Problems on hold
No matter what Egyptian officials claim, negligence and inadequacy have become part and parcel of our lives; so much so that incidents of gross negligence have by now earned the all too familiar label “unfortunate incidents”. The label is by all standards mild and reflects official apathy, confirming two sorry facts: that an Egyptian is of no value on the official level, and that no one is ever held accountable for any inadequacy. Innocent victims pay the price of no crime they ever committed while offenders run scot-free.
Today’s tragedy is eight months old. Watani was informed of the details by the victim herself, while all officials related in any way to the incident have kept quiet about it, shirking off all responsibility. It is not as though the site of the accident were some obscure workshop or shady laboratory where no safety rules are followed; it is no less than a Chemistry laboratory in Assiut University—one of the oldest and most respectable of Egypt’s universities. And the victim is 18-year-old Mariam Yusri Adeeb who lost her left eye. I call for a re-investigation of the incident in order to determine and hold accountable whoever was responsible for the gross deficiency in the most preliminary safety procedures that ought to be followed in a laboratory.
Mariam wrote to Watani as follows:
“Monday 31 March 2008 will always be a date I would never forget. It was the day I first attended a Chemistry laboratory session as a First Year student at the Faculty of Education, Assiut University. We were 97 students under the supervision of three laboratory assistants, one of whom explained the experiment we were required to carry out. We were not informed of the nature or hazards of the substances we were to use in the experiment—one of which was caustic soda—neither were we warned to exercise any precaution when conducting the experiment. Each of us was then handed by the lab technician a scrap of paper upon which was placed a handful of the material we were to use for the experiment. Once I placed the material in the test tube and proceeded to heat it, the test tube blew up in my face, burning it and my left eye.
“I screamed out in pain. My screams brought my colleagues quickly to my side while the lab assistants merely went on gossiping in a corner of the lab. When the chaos finally drew their attention they shouted at each student to go back to his or her place.
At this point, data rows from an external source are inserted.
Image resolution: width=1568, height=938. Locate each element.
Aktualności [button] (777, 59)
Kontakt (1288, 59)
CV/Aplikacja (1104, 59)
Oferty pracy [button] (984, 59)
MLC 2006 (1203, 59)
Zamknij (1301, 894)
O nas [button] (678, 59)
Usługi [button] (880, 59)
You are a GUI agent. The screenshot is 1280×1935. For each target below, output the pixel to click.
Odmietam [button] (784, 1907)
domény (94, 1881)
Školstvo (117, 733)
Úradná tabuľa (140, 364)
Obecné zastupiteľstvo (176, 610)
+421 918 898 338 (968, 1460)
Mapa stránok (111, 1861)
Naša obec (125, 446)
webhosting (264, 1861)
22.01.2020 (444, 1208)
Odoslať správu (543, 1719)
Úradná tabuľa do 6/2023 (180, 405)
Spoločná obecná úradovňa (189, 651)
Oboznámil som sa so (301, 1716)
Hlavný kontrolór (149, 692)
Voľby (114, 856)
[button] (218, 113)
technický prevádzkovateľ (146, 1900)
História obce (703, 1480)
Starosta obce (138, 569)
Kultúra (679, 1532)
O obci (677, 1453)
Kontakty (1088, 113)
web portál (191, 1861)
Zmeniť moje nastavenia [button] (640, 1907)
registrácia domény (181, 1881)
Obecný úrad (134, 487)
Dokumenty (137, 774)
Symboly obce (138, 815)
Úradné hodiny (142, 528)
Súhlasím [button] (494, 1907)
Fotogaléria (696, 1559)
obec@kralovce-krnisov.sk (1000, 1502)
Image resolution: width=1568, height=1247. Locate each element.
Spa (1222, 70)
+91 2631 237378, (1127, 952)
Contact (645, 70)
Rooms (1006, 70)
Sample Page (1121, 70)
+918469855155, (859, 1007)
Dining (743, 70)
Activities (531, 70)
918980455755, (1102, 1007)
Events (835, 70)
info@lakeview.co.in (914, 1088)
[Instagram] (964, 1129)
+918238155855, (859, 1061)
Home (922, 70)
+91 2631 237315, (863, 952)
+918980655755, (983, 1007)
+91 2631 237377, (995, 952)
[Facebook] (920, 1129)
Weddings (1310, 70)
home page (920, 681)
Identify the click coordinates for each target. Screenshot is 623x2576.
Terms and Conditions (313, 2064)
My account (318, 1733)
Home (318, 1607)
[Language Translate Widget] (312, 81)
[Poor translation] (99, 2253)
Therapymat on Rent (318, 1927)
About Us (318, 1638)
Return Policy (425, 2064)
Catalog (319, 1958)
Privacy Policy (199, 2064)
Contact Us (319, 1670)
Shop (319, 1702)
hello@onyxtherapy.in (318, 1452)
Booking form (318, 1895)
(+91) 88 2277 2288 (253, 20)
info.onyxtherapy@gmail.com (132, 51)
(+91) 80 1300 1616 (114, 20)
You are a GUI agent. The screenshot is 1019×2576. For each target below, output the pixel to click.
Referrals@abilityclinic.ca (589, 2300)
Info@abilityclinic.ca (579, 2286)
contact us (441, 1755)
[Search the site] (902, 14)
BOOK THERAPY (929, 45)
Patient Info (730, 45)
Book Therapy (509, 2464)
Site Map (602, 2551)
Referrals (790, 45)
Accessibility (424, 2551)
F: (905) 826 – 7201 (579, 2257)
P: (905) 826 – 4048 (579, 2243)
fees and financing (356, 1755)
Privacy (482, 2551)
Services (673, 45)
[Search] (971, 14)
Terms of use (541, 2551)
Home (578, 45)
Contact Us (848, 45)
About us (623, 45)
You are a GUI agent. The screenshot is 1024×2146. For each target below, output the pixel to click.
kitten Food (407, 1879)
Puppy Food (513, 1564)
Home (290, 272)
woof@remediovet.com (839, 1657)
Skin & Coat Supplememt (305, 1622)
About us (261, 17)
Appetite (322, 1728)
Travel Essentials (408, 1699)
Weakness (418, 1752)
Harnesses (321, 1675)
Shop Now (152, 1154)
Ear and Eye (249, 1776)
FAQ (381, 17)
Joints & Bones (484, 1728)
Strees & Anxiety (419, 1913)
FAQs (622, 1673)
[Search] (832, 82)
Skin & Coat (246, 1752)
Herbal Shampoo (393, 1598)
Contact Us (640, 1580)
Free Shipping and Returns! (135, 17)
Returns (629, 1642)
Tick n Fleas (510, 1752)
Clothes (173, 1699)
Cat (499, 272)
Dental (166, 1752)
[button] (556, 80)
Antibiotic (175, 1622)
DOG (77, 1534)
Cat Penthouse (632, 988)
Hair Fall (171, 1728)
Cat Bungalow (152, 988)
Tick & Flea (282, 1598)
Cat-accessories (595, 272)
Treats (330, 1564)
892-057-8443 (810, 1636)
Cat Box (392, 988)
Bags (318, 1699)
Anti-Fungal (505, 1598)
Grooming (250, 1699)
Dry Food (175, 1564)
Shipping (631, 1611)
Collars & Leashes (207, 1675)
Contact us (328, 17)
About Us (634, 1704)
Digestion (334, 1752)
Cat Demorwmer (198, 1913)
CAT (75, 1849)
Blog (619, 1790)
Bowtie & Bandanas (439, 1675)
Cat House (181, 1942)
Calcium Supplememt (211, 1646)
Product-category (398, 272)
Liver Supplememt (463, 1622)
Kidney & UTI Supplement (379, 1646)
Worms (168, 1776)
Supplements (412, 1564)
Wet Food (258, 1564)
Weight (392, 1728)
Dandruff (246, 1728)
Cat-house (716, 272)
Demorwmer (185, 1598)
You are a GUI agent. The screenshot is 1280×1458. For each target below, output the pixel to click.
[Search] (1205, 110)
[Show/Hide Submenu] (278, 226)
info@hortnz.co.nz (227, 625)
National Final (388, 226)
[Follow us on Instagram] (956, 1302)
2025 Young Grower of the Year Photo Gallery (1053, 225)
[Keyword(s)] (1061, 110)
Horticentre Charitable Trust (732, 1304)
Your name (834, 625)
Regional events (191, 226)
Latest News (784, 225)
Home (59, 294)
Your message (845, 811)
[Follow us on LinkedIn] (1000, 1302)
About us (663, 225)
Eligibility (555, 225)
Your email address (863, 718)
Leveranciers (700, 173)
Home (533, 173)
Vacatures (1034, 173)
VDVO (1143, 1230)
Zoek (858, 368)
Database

By that time I ran up to one of the assistants and cried for help explaining that the pain in my eye was unbearable. At that he said: ‘Go wash your face with water and the lab technician will give you some vaseline for the burns.’ I could no longer bear the pain and rushed out of the lab to seek help. I later learned from the other students that he had then told them: ‘Watch out, this is caustic soda; it can eat up steel.’ It is tragic we were never so cautioned before.
“I was given no first aid whatsoever. My face was by then swollen and there was searing pain in my eye. One of the workers in the lab suggested they take me to the nearby hospital but the assistant told him it was already past 2:00pm and no doctors would be around; go to the pharmacy, ‘the pharmacist will give you some first aid,’ he said. The pharmacist was shocked at my condition and told us to rush to the nearest hospital. At the nearest hospital we were told they had no capacity to treat my case and we were recommended to go to Assiut University teaching hospital. It was already three hours after the accident when we entered the teaching hospital. The doctor there washed the eye with a saline solution which he said should have been applied to the eye directly once the accident occurred and which is usually available in any lab. He said I should be seeing a specialist.
“By that time one of my colleagues had called my family who hurried to Assiut from our nearby hometown of Qoussiya. They took me to a specialist who, once he had examined my eye, said: ‘You’re too late; the eye is lost. I’ll try a treatment for six months but, frankly, we need a miracle from God.’ For six months I went through treatment and withstood some excruciating pain, but at the end the verdict was that my eye was forever lost.
“The ophthalmologist at Assiut University teaching hospital told me I had to get an official report from the university that I had lost my eye while working in the laboratory. Regretfully, none of the university staff or laboratory workers who had witnessed the accident did anything to have that report issued, in fact they procrastinated and sidelined the matter until I lost all hope of getting that report. I went with my request to the college dean who referred the matter to the dean of student affairs who in turn referred it to the legal affairs department. Even though I got to know an investigation was being conducted and my colleagues had been asked to testify, the investigation was closed, no-one was held accountable, and none of my rights were acknowledged. On 14 May 2008 I filed a report with the police confirming all the details of the matter.
“My personal tragedy aside, it is business as usual at Assiut University. The truth about the accident has been buried with the investigation that closed with no-one responsible for the physical loss and psychological trauma I went through. As to the inadequacy, gross negligence, and absolute disregard of safety at Assiut University, it is well and thriving, ready to claim the next victim.”
I raise the case of Mariam Adeeb to the attention of the President of Assiut University and to the Minister of Higher Education. I hope their scientific and humanitarian consciences would prompt them to compensate Mariam for her huge loss and to take measures to avert similar incidents in the future.